◆ What the exercise asks ◆
Of the entries below, restate word for word only the section that runs from the line with "You are a computer-use agent. The" to the line with "Task: Select the polyline drawing tool", counting both ends.
START Task material
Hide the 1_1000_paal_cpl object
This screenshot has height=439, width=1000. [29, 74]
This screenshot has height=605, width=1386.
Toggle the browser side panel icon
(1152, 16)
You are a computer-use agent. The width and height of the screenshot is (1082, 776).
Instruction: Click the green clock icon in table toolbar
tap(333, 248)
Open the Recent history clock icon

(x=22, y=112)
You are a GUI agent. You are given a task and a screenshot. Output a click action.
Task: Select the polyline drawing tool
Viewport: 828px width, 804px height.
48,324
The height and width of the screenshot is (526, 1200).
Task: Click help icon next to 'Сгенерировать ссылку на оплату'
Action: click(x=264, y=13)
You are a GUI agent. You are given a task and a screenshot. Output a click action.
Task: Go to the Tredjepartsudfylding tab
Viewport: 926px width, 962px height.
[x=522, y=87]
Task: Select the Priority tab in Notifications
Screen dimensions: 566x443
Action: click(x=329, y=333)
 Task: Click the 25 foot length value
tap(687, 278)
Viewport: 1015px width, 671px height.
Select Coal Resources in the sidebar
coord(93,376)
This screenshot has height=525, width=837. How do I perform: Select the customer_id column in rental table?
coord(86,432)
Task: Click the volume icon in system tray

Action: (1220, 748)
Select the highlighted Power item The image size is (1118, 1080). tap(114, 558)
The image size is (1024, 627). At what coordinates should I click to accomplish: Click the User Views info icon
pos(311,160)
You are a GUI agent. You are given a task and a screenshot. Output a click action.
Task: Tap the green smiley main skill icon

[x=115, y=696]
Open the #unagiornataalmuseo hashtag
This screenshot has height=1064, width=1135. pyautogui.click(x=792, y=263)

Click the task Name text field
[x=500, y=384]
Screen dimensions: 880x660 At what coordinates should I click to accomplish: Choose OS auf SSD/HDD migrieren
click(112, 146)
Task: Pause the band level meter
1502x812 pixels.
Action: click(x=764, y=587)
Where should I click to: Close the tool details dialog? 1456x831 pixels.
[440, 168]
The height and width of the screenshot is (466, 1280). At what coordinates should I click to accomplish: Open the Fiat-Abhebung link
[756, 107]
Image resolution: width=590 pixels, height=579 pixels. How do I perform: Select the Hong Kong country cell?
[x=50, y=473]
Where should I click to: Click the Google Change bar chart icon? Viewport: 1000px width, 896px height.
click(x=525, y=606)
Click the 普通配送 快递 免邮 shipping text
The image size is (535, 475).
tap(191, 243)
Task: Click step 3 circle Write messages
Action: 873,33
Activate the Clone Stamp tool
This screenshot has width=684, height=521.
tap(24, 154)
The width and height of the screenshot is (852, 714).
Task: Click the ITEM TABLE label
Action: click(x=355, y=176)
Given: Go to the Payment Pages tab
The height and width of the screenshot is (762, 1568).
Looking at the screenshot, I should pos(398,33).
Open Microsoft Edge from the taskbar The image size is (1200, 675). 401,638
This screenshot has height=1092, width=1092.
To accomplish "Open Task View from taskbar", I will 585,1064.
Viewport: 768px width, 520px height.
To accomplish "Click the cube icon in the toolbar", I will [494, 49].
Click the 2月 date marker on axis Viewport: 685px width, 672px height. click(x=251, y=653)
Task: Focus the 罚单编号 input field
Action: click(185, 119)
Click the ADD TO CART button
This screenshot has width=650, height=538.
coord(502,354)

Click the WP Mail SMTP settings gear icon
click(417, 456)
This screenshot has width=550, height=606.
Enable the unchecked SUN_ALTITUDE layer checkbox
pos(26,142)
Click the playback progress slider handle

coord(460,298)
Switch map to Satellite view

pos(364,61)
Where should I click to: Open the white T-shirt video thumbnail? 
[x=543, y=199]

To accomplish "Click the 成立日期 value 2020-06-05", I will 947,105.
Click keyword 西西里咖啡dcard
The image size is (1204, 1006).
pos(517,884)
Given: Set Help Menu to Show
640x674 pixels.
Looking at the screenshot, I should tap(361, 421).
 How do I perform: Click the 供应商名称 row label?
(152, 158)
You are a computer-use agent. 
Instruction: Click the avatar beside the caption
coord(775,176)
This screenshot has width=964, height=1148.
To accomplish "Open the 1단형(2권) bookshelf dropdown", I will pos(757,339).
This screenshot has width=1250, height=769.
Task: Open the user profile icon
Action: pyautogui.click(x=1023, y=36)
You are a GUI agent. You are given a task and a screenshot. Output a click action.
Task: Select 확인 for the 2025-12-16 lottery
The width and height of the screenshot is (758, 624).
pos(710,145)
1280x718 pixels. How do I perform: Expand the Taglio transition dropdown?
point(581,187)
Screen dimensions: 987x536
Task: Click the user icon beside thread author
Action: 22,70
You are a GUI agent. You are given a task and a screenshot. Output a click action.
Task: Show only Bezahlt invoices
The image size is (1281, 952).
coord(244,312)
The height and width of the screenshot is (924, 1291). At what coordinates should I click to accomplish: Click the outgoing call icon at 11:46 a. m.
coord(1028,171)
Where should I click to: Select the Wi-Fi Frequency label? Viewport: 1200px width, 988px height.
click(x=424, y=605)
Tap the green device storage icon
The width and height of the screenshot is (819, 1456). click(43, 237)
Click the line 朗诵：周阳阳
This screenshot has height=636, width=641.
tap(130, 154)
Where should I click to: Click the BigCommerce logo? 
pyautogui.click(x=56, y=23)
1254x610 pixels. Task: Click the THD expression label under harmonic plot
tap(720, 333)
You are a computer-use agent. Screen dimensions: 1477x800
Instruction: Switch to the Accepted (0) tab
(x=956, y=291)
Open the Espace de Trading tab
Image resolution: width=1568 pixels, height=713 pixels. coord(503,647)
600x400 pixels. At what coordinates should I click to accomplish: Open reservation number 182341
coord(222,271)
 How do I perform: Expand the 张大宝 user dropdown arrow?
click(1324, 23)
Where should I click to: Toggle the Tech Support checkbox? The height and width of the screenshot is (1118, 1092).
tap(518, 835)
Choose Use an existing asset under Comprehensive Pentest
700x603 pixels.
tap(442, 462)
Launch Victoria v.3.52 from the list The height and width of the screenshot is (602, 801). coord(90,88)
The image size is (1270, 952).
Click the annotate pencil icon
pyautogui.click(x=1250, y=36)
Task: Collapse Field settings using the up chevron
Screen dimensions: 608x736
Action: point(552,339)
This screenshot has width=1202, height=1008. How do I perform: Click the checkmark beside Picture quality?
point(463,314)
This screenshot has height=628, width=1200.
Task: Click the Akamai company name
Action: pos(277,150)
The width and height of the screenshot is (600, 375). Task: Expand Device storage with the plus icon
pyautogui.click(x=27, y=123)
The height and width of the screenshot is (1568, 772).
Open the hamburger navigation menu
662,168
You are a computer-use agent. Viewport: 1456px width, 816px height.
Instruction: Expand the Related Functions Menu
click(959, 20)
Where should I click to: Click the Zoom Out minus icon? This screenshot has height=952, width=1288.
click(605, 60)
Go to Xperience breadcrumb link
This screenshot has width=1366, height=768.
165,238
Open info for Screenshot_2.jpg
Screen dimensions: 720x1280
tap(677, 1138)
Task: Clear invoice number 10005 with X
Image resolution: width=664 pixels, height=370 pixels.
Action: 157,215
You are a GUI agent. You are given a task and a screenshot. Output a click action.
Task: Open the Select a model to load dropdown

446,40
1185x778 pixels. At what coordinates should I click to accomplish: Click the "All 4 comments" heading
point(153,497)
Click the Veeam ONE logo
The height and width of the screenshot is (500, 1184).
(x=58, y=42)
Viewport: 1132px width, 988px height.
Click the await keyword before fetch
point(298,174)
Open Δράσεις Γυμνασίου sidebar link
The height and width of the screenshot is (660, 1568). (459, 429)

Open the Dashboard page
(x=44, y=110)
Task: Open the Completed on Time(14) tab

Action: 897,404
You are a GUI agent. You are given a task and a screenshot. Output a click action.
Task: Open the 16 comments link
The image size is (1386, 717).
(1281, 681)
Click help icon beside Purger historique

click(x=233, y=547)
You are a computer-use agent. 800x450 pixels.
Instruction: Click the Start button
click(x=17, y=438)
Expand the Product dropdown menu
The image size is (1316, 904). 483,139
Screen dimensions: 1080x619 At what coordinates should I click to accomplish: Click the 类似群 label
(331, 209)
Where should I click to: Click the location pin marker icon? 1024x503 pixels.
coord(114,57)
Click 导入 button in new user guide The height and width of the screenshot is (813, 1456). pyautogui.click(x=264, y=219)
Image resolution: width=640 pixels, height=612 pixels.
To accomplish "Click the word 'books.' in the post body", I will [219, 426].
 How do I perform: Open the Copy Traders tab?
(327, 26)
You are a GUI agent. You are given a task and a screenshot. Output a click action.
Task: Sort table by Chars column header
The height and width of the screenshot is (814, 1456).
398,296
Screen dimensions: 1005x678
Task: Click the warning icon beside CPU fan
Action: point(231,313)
END Task material
◆ Solved exercise ◆
You are a computer-use agent. The width and height of the screenshot is (1082, 776).
Instruction: Click the green clock icon in table toolbar
tap(333, 248)
Open the Recent history clock icon

(x=22, y=112)
You are a GUI agent. You are given a task and a screenshot. Output a click action.
Task: Select the polyline drawing tool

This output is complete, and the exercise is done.